The Japanese rice fish, also known as the Medaka fish, has a high tolerance for inbreeding, making it an ideal organism for laboratory research and genetic manipulations. One line of Medaka fish has been bred brother-sister for as many as 100 generations without evidence of inbreeding depression. Medaka fish offer unique features that make them valuable in the laboratory, including the transparency of the early stages of growth, such as the embryo, larvae, and juveniles, allowing for the observation of the development of organs and systems within the body as the organism grows. Medaka fish are also ideal for creating chimeric and transgenic strains, allowing for the study of various genetic approaches within the laboratory.

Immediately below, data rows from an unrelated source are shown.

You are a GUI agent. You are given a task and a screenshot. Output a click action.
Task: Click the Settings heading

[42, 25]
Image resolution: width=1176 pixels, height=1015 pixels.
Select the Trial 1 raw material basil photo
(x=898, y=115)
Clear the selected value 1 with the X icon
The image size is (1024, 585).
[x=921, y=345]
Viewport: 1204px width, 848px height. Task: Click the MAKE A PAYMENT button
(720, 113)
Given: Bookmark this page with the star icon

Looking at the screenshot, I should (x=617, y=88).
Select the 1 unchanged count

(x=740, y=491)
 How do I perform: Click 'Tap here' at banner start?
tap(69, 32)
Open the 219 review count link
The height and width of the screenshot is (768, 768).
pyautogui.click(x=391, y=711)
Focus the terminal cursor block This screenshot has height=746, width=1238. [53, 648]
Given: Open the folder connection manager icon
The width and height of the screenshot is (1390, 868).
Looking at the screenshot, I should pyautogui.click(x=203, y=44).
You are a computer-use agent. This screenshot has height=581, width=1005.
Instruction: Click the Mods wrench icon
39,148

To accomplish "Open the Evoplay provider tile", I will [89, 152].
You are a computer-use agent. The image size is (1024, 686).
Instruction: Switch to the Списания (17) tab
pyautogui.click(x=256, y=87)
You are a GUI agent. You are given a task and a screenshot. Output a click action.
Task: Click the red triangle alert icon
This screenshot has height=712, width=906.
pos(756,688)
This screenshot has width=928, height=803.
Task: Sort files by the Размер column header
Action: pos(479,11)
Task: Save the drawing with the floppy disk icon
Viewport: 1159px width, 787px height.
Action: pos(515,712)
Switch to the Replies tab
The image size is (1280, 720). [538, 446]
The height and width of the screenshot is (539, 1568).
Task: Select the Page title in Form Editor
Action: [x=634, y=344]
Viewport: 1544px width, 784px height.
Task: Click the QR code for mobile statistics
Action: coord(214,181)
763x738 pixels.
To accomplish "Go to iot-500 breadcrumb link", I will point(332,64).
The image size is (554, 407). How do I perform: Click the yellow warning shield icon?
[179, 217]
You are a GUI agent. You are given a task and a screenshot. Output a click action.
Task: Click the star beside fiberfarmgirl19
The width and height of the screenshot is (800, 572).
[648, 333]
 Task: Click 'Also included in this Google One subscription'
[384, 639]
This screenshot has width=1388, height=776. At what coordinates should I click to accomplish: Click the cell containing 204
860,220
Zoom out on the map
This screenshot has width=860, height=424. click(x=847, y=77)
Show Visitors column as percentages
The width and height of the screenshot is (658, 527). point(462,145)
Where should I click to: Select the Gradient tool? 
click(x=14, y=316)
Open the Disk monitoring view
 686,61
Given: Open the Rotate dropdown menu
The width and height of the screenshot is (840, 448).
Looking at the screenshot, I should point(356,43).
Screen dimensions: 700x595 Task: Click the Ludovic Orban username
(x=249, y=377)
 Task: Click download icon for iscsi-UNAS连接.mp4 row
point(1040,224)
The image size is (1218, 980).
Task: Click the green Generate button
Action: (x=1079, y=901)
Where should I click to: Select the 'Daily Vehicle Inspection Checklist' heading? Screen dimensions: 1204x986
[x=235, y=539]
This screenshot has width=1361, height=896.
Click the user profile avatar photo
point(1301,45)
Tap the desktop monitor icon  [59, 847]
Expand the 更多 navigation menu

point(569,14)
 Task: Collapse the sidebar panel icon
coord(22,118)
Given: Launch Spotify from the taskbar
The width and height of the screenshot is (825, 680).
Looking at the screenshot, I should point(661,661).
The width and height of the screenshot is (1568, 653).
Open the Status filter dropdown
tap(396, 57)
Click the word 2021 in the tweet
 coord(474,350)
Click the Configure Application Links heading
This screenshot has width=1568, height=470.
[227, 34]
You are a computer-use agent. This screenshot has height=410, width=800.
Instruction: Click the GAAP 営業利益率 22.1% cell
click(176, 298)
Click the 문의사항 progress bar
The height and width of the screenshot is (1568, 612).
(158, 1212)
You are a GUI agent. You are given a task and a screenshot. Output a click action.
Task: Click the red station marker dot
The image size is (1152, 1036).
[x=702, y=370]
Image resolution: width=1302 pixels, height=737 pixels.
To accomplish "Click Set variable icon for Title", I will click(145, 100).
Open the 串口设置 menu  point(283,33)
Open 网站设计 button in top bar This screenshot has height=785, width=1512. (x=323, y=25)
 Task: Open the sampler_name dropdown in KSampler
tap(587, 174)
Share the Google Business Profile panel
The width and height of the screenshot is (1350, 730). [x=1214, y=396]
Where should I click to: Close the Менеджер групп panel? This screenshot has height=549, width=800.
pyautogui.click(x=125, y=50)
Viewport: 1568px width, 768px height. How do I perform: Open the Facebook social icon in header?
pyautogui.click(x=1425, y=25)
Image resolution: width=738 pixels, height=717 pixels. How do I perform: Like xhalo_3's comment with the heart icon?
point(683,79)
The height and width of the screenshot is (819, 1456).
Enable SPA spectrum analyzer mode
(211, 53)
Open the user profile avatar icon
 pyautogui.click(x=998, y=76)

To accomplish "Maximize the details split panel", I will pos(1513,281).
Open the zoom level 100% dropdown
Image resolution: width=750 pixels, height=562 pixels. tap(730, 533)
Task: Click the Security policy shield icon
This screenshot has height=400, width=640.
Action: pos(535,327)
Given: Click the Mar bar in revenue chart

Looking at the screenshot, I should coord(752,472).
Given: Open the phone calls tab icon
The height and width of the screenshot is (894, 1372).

In conclusion, the history of inbred strains is an exciting journey of scientific discovery and innovation. The use of inbred strains has allowed for the study of genetic mechanisms in laboratory animals, contributing to the advancement of scientific research and breakthroughs in various fields of study. From the early pioneering work of Dr. Helen King and Dr. C.C. Little to the current maintenance of genealogical charts by the Jackson Laboratory, inbred strains have played a crucial role in advancing our understanding of genetics and animal behavior.